● Instructions for the task
How many lines in the data below contain the word "above"? State only the number.

● Stored data

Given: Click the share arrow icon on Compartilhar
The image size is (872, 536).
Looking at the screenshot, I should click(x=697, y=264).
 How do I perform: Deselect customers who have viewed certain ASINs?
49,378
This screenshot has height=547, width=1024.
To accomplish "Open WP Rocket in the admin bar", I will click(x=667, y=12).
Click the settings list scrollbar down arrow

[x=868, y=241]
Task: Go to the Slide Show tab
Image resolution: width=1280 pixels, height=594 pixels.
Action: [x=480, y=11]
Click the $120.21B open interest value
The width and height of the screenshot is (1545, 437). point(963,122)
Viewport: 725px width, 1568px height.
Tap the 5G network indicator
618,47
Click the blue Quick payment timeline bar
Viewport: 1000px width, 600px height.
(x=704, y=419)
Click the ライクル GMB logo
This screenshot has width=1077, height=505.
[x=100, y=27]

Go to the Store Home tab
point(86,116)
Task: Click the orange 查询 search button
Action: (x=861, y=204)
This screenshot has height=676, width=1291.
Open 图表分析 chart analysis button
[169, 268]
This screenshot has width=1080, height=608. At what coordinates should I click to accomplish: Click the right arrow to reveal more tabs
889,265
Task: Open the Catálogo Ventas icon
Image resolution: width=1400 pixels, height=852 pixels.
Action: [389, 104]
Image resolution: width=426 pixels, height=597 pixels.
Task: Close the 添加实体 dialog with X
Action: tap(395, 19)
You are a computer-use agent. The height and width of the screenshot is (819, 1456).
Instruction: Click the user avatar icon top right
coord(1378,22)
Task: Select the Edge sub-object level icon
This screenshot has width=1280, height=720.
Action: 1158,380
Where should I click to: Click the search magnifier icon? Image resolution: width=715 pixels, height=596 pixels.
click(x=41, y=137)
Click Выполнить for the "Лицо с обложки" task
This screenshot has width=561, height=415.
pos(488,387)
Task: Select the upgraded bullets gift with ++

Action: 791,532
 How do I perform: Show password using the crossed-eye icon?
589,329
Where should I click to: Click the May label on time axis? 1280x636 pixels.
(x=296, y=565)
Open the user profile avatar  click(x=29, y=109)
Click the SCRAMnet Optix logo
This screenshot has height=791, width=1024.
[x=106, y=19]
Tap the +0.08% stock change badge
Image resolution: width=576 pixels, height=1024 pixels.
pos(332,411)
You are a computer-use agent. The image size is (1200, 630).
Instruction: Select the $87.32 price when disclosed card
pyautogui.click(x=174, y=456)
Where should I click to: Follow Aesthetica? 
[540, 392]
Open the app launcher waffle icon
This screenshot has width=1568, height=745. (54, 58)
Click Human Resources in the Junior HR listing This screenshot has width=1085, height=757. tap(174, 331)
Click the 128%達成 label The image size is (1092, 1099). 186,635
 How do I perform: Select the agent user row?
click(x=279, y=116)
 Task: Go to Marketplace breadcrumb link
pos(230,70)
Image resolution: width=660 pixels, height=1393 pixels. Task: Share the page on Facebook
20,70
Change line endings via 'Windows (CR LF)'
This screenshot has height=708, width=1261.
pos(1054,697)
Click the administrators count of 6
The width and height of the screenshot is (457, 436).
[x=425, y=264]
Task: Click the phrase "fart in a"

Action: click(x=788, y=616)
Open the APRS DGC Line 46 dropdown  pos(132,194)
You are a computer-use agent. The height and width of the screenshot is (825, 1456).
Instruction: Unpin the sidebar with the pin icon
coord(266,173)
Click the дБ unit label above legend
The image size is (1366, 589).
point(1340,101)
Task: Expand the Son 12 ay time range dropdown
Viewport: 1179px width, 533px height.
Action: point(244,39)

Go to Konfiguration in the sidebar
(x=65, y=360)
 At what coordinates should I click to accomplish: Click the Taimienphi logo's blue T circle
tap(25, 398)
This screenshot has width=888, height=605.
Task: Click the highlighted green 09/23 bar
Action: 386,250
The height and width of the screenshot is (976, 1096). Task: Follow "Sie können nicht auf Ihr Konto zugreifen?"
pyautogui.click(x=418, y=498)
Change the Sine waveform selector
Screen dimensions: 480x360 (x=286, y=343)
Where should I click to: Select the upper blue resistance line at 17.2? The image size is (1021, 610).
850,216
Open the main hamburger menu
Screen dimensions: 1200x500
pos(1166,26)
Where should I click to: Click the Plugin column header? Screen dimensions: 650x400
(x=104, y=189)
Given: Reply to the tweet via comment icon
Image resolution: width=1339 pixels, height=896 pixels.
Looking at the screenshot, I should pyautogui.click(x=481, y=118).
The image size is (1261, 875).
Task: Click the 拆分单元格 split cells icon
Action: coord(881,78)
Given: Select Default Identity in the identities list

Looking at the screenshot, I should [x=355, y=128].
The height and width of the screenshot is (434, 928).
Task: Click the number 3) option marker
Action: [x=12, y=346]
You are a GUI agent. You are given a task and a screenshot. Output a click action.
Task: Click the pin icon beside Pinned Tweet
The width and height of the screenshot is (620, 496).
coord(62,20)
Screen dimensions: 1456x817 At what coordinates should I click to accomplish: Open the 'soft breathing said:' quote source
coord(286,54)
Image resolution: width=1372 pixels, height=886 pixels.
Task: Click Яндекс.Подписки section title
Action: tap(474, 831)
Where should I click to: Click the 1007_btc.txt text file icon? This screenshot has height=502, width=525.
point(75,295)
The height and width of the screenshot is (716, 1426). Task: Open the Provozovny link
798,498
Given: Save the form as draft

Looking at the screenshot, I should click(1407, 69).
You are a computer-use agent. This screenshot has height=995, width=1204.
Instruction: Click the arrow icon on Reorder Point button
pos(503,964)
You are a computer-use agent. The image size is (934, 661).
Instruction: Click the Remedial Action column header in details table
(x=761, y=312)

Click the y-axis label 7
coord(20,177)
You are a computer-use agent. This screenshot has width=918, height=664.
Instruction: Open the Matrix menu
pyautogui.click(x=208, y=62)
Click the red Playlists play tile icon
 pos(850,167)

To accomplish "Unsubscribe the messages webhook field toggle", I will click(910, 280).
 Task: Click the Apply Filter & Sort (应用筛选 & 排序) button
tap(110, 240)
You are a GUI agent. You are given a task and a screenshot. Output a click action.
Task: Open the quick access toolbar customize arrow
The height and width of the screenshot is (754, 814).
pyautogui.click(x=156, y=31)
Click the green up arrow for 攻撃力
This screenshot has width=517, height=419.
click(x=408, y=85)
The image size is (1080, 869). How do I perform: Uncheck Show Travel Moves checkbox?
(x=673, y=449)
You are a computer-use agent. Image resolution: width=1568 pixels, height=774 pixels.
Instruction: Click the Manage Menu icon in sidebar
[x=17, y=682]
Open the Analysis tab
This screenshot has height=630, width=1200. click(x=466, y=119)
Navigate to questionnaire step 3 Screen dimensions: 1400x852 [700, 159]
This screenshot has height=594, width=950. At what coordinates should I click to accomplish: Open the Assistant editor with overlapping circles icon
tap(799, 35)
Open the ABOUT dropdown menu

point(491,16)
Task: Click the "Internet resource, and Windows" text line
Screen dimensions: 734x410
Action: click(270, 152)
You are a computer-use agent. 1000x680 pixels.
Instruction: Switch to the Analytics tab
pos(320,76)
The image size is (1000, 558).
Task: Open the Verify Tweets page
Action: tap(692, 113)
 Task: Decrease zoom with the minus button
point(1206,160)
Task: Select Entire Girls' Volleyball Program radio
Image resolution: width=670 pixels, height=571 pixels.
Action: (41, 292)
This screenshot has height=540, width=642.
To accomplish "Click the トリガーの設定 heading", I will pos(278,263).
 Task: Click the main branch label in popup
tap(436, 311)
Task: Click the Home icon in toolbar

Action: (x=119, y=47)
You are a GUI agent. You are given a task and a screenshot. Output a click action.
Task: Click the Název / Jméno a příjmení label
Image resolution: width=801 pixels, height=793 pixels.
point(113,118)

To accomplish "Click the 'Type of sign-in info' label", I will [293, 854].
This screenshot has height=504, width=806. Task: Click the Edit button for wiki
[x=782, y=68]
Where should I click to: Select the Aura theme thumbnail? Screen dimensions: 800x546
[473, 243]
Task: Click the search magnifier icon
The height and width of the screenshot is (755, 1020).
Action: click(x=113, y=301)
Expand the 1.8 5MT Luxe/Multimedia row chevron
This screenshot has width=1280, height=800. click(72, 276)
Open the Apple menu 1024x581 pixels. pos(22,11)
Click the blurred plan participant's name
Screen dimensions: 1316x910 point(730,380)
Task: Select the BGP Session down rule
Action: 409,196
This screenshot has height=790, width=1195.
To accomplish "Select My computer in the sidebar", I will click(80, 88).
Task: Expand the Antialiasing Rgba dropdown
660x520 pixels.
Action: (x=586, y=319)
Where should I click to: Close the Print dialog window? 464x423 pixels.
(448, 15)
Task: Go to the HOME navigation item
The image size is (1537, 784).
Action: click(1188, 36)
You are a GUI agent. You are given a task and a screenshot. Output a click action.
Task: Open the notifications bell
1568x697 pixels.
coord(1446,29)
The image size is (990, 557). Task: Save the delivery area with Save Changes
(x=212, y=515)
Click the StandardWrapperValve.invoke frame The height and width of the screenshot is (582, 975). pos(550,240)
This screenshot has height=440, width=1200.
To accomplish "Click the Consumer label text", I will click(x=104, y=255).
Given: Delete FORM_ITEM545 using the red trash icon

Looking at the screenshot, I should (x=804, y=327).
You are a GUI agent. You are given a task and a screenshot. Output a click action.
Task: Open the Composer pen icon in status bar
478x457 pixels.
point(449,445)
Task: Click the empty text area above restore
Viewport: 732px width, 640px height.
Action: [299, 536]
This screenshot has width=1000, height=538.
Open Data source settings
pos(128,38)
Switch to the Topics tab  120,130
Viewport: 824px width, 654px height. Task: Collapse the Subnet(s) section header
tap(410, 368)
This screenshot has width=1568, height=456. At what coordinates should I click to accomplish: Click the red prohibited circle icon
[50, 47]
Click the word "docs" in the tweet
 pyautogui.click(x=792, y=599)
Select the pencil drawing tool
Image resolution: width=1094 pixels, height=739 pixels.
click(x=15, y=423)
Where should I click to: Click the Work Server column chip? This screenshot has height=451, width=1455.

● Task answer
2